Never is a "proper" type; it doesn't have any values, but you can substitute it freely into generic parameters. The lldb behavior looks like a bug.


(Joanna Carter) #3

That's just what I had assumed; I've just not yet found any documentation that says so much.

Do I need to report it?


(Joe Groff) #4

Please do report the bug!


(Joanna Carter) #5

Will do.

Can I just add that it is starting to look like doing static stuff on generic types still seems to be a bit of a minefield.

The question I was looking at was the one about static stored properties not being allowed on generic types.
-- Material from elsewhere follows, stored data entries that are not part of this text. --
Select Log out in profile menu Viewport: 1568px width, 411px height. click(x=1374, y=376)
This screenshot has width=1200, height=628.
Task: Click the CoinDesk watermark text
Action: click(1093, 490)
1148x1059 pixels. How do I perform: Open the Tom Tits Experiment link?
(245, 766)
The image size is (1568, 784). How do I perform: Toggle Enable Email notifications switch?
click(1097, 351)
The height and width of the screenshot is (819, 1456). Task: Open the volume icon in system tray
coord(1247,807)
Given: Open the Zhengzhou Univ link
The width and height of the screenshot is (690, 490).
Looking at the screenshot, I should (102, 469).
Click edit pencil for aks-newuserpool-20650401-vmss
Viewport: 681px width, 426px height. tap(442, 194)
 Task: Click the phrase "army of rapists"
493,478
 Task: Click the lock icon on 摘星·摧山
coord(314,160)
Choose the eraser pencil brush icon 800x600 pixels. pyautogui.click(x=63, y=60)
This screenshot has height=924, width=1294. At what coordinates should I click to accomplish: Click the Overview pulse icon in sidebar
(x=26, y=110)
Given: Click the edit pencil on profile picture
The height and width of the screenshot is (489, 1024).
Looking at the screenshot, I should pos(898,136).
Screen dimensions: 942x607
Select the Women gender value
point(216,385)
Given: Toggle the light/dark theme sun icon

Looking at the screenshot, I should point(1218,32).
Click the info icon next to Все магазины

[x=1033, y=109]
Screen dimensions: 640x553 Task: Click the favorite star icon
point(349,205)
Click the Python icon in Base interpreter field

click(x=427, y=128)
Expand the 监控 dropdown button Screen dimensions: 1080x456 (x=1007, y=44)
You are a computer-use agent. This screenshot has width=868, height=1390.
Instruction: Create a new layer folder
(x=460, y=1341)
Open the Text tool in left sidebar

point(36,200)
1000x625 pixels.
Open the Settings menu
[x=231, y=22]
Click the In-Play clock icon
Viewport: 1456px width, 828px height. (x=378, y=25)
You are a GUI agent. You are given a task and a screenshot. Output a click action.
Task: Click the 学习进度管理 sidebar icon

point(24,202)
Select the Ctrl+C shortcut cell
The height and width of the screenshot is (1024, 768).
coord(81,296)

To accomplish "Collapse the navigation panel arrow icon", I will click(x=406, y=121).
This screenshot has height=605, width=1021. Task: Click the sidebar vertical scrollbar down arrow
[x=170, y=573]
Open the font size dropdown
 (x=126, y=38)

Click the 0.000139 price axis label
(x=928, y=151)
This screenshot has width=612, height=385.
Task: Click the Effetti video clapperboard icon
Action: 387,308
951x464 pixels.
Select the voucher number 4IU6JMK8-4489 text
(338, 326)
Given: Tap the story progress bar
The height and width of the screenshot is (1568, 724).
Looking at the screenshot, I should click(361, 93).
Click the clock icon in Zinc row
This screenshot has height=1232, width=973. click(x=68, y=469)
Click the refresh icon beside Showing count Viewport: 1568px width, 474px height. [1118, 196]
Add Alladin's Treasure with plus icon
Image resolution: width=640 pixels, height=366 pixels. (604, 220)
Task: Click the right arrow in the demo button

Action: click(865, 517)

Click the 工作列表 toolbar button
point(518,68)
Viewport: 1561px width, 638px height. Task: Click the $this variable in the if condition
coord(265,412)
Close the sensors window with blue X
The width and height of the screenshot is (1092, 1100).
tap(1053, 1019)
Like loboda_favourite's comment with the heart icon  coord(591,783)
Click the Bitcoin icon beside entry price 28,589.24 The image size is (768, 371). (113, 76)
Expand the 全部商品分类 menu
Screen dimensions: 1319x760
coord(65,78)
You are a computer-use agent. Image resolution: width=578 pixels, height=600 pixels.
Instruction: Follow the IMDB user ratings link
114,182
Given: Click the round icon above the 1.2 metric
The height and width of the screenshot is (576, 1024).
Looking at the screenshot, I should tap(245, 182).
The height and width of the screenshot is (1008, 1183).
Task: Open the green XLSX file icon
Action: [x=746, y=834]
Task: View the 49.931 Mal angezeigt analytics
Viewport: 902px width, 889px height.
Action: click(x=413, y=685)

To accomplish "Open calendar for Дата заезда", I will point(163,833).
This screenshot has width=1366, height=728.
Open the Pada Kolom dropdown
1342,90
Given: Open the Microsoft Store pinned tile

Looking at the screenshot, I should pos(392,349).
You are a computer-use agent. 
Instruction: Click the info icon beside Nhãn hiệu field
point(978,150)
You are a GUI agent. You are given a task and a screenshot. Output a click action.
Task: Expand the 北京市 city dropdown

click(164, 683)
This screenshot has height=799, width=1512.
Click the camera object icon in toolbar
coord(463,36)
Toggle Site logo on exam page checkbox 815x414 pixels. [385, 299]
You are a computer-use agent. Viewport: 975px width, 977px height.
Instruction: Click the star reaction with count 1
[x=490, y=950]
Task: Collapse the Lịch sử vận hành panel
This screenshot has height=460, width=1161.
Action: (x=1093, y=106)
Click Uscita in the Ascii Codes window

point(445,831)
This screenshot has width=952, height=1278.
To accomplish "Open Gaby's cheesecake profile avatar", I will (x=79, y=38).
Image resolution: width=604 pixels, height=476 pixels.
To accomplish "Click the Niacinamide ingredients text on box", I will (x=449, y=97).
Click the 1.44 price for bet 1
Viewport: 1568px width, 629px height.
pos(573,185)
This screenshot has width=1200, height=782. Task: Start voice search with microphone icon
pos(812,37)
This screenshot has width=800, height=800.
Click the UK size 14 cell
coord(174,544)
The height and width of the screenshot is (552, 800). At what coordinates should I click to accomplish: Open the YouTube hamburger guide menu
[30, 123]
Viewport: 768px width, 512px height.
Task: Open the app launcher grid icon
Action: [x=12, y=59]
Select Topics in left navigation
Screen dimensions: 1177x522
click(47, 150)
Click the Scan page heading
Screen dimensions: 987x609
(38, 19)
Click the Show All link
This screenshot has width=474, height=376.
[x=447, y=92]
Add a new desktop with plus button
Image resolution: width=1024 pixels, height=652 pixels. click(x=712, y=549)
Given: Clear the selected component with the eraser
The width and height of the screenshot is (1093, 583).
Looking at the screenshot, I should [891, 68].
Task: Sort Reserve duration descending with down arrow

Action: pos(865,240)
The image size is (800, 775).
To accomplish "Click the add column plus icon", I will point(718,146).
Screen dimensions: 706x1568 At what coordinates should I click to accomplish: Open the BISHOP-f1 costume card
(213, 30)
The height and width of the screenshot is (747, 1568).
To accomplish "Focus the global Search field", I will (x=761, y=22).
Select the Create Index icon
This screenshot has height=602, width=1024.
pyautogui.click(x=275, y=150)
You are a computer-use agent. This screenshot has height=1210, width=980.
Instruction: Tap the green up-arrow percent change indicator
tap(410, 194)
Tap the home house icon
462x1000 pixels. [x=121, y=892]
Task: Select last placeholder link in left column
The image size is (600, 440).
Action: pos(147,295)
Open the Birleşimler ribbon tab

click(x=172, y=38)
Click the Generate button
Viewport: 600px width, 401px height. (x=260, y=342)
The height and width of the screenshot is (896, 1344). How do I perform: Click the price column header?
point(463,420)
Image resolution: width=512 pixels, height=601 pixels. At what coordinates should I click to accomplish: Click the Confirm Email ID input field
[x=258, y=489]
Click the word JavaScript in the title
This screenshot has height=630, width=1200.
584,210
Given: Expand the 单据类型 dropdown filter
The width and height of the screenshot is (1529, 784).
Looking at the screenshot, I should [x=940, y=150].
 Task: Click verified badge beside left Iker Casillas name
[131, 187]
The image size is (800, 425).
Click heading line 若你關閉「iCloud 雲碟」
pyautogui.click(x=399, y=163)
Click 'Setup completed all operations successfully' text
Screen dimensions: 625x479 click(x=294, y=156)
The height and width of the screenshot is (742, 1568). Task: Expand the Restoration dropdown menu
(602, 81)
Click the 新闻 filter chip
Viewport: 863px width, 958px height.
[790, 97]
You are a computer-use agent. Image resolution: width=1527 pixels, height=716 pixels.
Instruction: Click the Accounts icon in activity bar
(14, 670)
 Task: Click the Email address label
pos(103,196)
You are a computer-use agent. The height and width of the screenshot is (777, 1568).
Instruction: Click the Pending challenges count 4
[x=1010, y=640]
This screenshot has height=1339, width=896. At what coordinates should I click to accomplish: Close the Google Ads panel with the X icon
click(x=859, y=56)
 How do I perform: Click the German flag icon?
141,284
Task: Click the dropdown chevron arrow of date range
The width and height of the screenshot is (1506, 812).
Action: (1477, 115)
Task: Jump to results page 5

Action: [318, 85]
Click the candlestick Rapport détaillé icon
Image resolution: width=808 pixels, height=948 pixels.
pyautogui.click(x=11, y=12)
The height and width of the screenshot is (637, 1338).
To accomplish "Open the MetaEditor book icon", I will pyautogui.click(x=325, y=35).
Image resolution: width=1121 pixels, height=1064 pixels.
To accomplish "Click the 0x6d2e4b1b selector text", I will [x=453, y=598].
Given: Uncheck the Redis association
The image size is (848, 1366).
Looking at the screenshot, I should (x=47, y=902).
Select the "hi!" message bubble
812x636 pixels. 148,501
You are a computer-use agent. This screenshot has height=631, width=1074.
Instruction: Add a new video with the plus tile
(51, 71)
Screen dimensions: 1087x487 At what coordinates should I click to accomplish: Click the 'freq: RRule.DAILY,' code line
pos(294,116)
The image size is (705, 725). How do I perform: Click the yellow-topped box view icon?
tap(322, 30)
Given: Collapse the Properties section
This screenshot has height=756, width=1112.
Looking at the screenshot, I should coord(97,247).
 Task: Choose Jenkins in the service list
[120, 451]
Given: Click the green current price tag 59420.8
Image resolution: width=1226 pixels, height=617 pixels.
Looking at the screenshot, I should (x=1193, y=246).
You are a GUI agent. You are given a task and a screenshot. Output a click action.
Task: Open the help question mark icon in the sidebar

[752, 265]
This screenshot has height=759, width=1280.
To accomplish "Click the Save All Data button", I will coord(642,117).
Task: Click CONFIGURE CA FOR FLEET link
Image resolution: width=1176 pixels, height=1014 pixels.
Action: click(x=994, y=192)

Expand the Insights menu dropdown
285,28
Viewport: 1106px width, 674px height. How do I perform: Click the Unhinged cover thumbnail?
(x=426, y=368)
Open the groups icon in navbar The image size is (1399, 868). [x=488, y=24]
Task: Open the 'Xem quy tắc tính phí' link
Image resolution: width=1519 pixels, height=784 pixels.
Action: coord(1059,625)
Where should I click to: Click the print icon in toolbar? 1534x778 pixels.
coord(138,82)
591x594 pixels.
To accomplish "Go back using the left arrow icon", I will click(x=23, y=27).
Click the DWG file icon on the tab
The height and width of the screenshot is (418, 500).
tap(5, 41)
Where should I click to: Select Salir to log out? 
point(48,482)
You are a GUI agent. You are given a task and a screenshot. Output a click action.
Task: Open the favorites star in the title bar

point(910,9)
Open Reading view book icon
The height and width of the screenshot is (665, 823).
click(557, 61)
As you can see there is the global var workaround but that can only record instance of all specialisations and is not much good if you ever wanted to get the instance count of just Generic or Generic


(Kyle Murray) #6

Is there such thing as an improper type? Seems like a type system is a system of rules, and anything participating in that system is proper as long as it's not a bug. (Or something along those lines.) I suppose you could always decide to formally name something "improper", like we have "strange" quarks.


(Joanna Carter) #7

lldb bug reported as 44644900


(Joanna Carter) #8

I meant Never is not normally used as a type except in very specialised cases, for which it is a very proper type :wink:


(Nobody1707) #9

I can't think of any in Swift, but in C++ void is not a proper type (but there was a proposal to make it one).


(Jordan Rose) #10

void is certainly a proper type in C++, in the sense of being able to instantiate templates on it. It's an incomplete type, which in C++ese means it can't be the type of a value, but so are forward-declared structs.